■ Brief
Exact repetition is the task: copy every entry below.

*** Opening Data listing ***

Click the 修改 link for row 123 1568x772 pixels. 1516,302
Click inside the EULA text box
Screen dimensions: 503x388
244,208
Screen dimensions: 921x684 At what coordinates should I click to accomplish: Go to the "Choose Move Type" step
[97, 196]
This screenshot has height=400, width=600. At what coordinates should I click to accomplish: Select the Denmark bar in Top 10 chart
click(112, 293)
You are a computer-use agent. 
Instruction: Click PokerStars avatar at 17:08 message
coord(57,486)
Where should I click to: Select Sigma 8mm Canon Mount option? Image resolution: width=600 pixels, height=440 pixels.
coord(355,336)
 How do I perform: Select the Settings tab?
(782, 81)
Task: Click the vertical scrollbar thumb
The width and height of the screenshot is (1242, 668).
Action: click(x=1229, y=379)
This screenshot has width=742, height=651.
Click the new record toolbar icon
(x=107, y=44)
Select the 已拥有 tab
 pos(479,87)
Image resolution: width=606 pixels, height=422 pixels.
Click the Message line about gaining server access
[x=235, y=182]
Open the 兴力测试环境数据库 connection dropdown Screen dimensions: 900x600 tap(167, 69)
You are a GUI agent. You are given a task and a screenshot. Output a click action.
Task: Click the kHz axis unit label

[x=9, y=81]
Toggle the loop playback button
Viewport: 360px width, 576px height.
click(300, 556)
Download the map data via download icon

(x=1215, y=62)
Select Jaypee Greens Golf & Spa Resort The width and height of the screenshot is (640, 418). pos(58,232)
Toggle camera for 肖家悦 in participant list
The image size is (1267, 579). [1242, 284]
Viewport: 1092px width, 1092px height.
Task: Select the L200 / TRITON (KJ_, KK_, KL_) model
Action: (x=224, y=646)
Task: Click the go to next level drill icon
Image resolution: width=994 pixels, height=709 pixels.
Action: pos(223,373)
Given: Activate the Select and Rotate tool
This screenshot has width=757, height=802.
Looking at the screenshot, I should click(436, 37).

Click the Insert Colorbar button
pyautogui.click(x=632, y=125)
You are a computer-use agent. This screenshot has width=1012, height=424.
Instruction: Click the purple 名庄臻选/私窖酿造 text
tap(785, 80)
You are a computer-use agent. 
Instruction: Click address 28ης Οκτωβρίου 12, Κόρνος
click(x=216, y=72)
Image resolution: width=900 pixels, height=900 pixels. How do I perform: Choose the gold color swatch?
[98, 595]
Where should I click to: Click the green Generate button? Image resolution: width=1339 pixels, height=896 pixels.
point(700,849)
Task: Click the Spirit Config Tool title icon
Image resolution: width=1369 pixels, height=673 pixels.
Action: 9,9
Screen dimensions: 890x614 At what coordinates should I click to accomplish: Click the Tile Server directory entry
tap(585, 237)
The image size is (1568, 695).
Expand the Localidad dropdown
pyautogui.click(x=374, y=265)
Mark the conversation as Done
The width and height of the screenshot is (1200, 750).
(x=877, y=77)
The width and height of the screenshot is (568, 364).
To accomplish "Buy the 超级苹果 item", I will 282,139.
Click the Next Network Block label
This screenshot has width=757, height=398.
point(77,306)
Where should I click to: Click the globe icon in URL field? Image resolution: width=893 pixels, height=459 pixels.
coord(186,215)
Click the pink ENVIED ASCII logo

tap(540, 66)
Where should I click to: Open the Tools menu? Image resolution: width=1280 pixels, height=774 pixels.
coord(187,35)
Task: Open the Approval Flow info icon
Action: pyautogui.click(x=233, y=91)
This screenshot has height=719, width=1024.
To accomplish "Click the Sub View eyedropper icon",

*** Closing Data listing ***

■ Expected answer
Click the 修改 link for row 123 1568x772 pixels. 1516,302
Click inside the EULA text box
Screen dimensions: 503x388
244,208
Screen dimensions: 921x684 At what coordinates should I click to accomplish: Go to the "Choose Move Type" step
[97, 196]
This screenshot has height=400, width=600. At what coordinates should I click to accomplish: Select the Denmark bar in Top 10 chart
click(112, 293)
You are a computer-use agent. 
Instruction: Click PokerStars avatar at 17:08 message
coord(57,486)
Where should I click to: Select Sigma 8mm Canon Mount option? Image resolution: width=600 pixels, height=440 pixels.
coord(355,336)
 How do I perform: Select the Settings tab?
(782, 81)
Task: Click the vertical scrollbar thumb
The width and height of the screenshot is (1242, 668).
Action: click(x=1229, y=379)
This screenshot has width=742, height=651.
Click the new record toolbar icon
(x=107, y=44)
Select the 已拥有 tab
 pos(479,87)
Image resolution: width=606 pixels, height=422 pixels.
Click the Message line about gaining server access
[x=235, y=182]
Open the 兴力测试环境数据库 connection dropdown Screen dimensions: 900x600 tap(167, 69)
You are a GUI agent. You are given a task and a screenshot. Output a click action.
Task: Click the kHz axis unit label

[x=9, y=81]
Toggle the loop playback button
Viewport: 360px width, 576px height.
click(300, 556)
Download the map data via download icon

(x=1215, y=62)
Select Jaypee Greens Golf & Spa Resort The width and height of the screenshot is (640, 418). pos(58,232)
Toggle camera for 肖家悦 in participant list
The image size is (1267, 579). [1242, 284]
Viewport: 1092px width, 1092px height.
Task: Select the L200 / TRITON (KJ_, KK_, KL_) model
Action: (x=224, y=646)
Task: Click the go to next level drill icon
Image resolution: width=994 pixels, height=709 pixels.
Action: pos(223,373)
Given: Activate the Select and Rotate tool
This screenshot has width=757, height=802.
Looking at the screenshot, I should click(436, 37).

Click the Insert Colorbar button
pyautogui.click(x=632, y=125)
You are a computer-use agent. This screenshot has width=1012, height=424.
Instruction: Click the purple 名庄臻选/私窖酿造 text
tap(785, 80)
You are a computer-use agent. 
Instruction: Click address 28ης Οκτωβρίου 12, Κόρνος
click(x=216, y=72)
Image resolution: width=900 pixels, height=900 pixels. How do I perform: Choose the gold color swatch?
[98, 595]
Where should I click to: Click the green Generate button? Image resolution: width=1339 pixels, height=896 pixels.
point(700,849)
Task: Click the Spirit Config Tool title icon
Image resolution: width=1369 pixels, height=673 pixels.
Action: 9,9
Screen dimensions: 890x614 At what coordinates should I click to accomplish: Click the Tile Server directory entry
tap(585, 237)
The image size is (1568, 695).
Expand the Localidad dropdown
pyautogui.click(x=374, y=265)
Mark the conversation as Done
The width and height of the screenshot is (1200, 750).
(x=877, y=77)
The width and height of the screenshot is (568, 364).
To accomplish "Buy the 超级苹果 item", I will 282,139.
Click the Next Network Block label
This screenshot has width=757, height=398.
point(77,306)
Where should I click to: Click the globe icon in URL field? Image resolution: width=893 pixels, height=459 pixels.
coord(186,215)
Click the pink ENVIED ASCII logo

tap(540, 66)
Where should I click to: Open the Tools menu? Image resolution: width=1280 pixels, height=774 pixels.
coord(187,35)
Task: Open the Approval Flow info icon
Action: pyautogui.click(x=233, y=91)
This screenshot has height=719, width=1024.
To accomplish "Click the Sub View eyedropper icon",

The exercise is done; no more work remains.